**AIM OF THE EXERCISE**
Repeat each entry verbatim.

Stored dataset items

Start of Block

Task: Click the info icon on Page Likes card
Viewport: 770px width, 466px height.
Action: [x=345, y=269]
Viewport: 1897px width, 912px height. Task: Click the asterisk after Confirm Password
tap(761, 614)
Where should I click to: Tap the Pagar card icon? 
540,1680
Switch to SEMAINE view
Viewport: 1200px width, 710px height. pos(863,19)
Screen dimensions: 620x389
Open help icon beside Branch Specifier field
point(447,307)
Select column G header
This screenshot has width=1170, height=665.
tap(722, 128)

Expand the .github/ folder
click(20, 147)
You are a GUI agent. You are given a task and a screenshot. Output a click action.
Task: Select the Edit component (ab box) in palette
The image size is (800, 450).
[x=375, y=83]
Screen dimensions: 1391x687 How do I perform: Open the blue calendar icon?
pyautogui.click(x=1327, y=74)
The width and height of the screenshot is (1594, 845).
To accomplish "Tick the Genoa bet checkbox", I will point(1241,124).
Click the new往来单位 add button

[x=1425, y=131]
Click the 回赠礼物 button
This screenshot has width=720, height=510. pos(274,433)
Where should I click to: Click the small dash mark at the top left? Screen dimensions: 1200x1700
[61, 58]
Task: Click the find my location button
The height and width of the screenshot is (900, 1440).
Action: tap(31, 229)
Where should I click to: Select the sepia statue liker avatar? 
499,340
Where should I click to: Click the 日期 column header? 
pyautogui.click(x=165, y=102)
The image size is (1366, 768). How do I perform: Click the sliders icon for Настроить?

End of Block

**REPLY TO THE TASK**
Task: Click the info icon on Page Likes card
Viewport: 770px width, 466px height.
Action: [x=345, y=269]
Viewport: 1897px width, 912px height. Task: Click the asterisk after Confirm Password
tap(761, 614)
Where should I click to: Tap the Pagar card icon? 
540,1680
Switch to SEMAINE view
Viewport: 1200px width, 710px height. pos(863,19)
Screen dimensions: 620x389
Open help icon beside Branch Specifier field
point(447,307)
Select column G header
This screenshot has width=1170, height=665.
tap(722, 128)

Expand the .github/ folder
click(20, 147)
You are a GUI agent. You are given a task and a screenshot. Output a click action.
Task: Select the Edit component (ab box) in palette
The image size is (800, 450).
[x=375, y=83]
Screen dimensions: 1391x687 How do I perform: Open the blue calendar icon?
pyautogui.click(x=1327, y=74)
The width and height of the screenshot is (1594, 845).
To accomplish "Tick the Genoa bet checkbox", I will point(1241,124).
Click the new往来单位 add button

[x=1425, y=131]
Click the 回赠礼物 button
This screenshot has width=720, height=510. pos(274,433)
Where should I click to: Click the small dash mark at the top left? Screen dimensions: 1200x1700
[61, 58]
Task: Click the find my location button
The height and width of the screenshot is (900, 1440).
Action: tap(31, 229)
Where should I click to: Select the sepia statue liker avatar? 
499,340
Where should I click to: Click the 日期 column header? 
pyautogui.click(x=165, y=102)
The image size is (1366, 768). How do I perform: Click the sliders icon for Настроить?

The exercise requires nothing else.